Back in the house she put a Care Bears tape in the VCR for Toby and set a pot of water to boil, planning to cook macaroni for American chop suey. It wasn’t fine cuisine, but it sure stretched a pound of hamburger. While she waited for it to boil she called Miss Tilley at the library. After thanking her for letting her bake the cookies and minding Toby and giving her sherry, Lucy got to the point of her call. “Do you know anything about the glass cane your mother had?” she asked.

“Was it a family treasure?”

“I’d never seen it before, nobody had,” replied Miss Tilley.

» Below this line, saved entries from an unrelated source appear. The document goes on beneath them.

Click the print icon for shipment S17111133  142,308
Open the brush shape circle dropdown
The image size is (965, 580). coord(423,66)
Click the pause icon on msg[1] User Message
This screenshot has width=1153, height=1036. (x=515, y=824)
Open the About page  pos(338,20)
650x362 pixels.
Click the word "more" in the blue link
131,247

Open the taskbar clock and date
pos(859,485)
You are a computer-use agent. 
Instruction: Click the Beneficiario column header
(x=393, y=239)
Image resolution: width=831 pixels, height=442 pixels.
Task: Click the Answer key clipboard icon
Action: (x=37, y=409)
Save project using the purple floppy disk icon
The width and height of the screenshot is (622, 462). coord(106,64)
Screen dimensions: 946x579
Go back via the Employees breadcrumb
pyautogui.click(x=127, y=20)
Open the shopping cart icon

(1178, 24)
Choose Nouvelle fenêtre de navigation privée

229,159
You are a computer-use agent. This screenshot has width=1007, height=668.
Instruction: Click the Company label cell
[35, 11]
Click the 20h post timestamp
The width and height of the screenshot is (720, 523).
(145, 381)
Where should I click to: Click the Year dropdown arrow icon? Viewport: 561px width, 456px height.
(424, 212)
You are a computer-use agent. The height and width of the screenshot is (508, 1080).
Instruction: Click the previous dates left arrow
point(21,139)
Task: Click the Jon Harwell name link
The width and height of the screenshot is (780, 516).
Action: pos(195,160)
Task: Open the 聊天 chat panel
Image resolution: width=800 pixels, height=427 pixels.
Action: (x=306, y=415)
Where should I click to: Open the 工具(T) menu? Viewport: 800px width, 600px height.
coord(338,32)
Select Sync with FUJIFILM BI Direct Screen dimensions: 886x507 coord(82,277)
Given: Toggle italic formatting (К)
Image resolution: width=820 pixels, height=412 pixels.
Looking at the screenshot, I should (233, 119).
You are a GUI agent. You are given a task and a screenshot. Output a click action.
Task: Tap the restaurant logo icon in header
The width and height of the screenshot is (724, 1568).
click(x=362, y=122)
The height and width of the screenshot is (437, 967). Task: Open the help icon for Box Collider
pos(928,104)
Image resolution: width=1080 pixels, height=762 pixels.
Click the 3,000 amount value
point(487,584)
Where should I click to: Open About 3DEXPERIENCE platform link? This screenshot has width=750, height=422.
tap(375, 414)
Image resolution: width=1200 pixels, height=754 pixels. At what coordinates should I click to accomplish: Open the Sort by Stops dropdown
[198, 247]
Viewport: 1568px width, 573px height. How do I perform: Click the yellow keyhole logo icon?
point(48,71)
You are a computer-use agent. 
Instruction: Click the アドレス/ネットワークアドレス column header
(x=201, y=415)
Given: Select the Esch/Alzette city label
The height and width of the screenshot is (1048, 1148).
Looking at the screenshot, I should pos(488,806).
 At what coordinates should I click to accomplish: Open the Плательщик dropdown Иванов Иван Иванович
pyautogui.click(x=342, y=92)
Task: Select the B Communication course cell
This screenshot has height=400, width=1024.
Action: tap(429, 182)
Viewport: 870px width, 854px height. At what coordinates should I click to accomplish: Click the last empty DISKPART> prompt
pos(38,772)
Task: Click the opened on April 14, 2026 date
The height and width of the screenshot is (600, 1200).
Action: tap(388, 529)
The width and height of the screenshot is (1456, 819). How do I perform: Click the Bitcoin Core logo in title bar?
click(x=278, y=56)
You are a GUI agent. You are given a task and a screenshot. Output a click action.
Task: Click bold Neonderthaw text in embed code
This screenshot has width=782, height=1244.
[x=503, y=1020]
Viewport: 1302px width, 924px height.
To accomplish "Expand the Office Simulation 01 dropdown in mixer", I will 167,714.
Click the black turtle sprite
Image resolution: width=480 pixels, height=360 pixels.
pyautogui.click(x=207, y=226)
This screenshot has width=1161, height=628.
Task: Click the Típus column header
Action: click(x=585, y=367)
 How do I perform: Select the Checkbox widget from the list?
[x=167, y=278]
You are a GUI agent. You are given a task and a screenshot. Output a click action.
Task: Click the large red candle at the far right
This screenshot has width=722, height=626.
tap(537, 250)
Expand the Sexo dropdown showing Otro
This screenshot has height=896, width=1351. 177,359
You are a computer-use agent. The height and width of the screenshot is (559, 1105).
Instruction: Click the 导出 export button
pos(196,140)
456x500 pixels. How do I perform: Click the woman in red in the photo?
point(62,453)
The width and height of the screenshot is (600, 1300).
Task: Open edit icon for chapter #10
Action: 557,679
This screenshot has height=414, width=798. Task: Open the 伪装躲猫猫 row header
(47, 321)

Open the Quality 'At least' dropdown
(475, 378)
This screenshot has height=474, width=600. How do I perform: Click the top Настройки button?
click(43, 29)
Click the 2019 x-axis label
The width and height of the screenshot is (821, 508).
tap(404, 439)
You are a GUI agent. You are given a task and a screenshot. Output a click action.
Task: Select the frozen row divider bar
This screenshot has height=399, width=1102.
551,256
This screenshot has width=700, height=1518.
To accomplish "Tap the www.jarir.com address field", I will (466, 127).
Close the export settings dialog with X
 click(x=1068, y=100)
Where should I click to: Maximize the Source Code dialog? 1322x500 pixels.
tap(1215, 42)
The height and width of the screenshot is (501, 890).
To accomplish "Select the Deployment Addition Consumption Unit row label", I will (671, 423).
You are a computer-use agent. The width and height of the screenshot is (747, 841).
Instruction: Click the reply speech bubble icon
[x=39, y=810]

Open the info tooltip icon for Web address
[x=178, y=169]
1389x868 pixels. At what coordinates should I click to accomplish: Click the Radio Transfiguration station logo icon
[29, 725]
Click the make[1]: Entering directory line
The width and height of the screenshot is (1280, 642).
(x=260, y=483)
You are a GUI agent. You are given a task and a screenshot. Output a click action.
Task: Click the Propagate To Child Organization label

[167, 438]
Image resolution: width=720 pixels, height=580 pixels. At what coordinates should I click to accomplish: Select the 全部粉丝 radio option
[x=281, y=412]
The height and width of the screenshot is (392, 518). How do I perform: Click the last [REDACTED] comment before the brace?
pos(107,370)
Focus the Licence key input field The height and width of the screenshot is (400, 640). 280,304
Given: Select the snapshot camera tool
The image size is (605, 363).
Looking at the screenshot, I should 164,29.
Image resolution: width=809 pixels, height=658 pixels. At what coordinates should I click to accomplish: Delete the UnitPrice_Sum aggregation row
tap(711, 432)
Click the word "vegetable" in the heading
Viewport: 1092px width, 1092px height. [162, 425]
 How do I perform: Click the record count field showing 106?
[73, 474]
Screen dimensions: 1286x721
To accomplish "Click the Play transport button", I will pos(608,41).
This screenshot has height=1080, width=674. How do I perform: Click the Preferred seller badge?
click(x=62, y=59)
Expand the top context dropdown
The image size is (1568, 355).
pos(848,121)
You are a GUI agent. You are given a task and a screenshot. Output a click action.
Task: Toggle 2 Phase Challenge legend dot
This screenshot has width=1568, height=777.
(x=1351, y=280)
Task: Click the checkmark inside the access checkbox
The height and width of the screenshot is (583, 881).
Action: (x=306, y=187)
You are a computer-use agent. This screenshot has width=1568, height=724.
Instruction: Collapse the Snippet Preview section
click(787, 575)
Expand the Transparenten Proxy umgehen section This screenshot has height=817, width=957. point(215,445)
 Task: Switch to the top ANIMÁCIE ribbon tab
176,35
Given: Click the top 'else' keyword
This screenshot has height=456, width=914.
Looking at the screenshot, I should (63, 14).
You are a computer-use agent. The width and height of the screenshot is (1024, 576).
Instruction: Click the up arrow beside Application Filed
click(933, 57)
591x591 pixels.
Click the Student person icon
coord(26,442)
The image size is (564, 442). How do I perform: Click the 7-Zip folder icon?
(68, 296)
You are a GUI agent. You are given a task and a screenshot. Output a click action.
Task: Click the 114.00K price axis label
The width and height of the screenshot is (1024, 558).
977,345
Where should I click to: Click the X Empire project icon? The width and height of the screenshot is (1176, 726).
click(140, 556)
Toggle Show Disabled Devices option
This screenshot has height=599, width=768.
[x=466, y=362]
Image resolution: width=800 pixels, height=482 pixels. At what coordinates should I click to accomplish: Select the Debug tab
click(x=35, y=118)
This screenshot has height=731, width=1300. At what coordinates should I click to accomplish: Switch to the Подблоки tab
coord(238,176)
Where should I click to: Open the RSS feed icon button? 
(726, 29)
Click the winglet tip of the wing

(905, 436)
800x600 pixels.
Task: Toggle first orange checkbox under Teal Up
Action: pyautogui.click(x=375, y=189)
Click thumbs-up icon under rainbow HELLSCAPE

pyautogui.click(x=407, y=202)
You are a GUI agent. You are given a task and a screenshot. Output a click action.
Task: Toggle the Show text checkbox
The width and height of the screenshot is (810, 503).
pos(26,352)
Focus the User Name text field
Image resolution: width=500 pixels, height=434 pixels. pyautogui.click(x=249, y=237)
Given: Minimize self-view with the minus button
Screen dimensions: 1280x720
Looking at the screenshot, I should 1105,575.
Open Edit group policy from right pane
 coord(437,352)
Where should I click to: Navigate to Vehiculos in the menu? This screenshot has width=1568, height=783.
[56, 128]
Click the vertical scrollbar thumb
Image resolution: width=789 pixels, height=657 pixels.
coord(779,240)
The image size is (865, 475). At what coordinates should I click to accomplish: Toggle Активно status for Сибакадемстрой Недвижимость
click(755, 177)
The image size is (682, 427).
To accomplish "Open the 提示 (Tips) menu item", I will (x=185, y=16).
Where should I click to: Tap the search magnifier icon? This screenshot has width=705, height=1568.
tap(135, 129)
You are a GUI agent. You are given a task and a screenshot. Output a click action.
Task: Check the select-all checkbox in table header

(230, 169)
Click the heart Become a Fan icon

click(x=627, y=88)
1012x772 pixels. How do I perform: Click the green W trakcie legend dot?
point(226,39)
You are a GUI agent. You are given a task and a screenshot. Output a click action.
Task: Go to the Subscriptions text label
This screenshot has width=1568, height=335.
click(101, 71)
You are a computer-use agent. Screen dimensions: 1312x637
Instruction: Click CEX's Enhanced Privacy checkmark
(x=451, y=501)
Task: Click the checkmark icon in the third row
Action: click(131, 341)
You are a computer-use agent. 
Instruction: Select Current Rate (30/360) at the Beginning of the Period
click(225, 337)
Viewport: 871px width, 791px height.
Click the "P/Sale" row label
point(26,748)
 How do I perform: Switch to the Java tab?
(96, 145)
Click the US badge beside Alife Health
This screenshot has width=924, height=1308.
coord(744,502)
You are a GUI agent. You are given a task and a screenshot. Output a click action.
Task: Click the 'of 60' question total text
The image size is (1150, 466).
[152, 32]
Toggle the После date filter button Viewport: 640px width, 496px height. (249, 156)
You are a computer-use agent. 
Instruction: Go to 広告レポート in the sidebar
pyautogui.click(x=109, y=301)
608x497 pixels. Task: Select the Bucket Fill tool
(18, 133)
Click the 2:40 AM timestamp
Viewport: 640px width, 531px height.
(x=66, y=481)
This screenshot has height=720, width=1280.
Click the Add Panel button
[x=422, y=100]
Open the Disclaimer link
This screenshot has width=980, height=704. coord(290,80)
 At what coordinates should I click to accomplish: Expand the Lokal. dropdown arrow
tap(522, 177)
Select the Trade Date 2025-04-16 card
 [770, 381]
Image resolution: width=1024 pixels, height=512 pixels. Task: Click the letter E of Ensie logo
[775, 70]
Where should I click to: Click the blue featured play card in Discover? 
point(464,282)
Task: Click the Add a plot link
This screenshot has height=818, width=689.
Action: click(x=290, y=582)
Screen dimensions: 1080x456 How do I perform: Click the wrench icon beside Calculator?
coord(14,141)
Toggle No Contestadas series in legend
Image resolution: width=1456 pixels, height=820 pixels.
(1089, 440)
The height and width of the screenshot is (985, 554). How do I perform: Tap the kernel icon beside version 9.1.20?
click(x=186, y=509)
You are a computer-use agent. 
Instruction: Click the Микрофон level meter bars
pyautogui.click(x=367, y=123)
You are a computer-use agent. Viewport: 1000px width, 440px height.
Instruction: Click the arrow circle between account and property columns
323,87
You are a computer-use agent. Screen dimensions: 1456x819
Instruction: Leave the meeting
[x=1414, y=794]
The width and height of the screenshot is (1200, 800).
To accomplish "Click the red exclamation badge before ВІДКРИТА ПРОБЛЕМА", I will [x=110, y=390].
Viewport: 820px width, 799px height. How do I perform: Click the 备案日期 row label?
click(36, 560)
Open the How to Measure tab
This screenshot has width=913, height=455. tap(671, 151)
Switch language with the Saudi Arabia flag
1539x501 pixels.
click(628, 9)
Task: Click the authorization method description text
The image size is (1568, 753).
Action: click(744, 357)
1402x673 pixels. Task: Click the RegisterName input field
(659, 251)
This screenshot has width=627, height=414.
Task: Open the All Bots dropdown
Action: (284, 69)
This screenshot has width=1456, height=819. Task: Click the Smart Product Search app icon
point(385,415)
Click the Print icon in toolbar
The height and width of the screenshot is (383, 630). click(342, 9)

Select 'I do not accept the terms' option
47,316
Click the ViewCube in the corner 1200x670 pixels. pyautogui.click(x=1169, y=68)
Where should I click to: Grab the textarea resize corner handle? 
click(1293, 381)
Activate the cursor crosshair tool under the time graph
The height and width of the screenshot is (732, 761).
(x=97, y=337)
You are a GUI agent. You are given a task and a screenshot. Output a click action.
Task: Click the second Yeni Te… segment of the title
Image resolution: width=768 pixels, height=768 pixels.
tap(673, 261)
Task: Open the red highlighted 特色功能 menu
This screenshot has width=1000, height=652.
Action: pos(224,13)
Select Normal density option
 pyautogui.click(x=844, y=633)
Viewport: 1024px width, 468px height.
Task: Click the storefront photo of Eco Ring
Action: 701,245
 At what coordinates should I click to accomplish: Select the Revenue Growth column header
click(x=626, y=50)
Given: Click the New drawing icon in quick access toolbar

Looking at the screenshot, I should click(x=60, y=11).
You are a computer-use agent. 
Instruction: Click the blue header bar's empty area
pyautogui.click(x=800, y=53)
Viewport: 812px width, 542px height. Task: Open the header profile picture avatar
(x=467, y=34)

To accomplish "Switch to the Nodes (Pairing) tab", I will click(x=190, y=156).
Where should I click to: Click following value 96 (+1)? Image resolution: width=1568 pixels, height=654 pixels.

“Perhaps it was a gift she was intending to give someone?”

“I don’t know where she would have gotten it. She hadn’t been out of the house for months.”

“Maybe someone gave it to her,” suggested Lucy.

“She was too sick for visitors by then.”

“I see,” said Lucy.

“I’m afraid I’m not being very helpful,” said Miss Tilley.

“On the contrary,” said Lucy, who was beginning to think she was on to something. She might not be Sherlock Holmes, but she could use his method. It was simple logic that if the glass cane wasn’t in the house before the murder, and if Mrs.

Tilley had no way of obtaining it herself, then the killer must have brought it. Find the owner of the cane and she would find the murderer.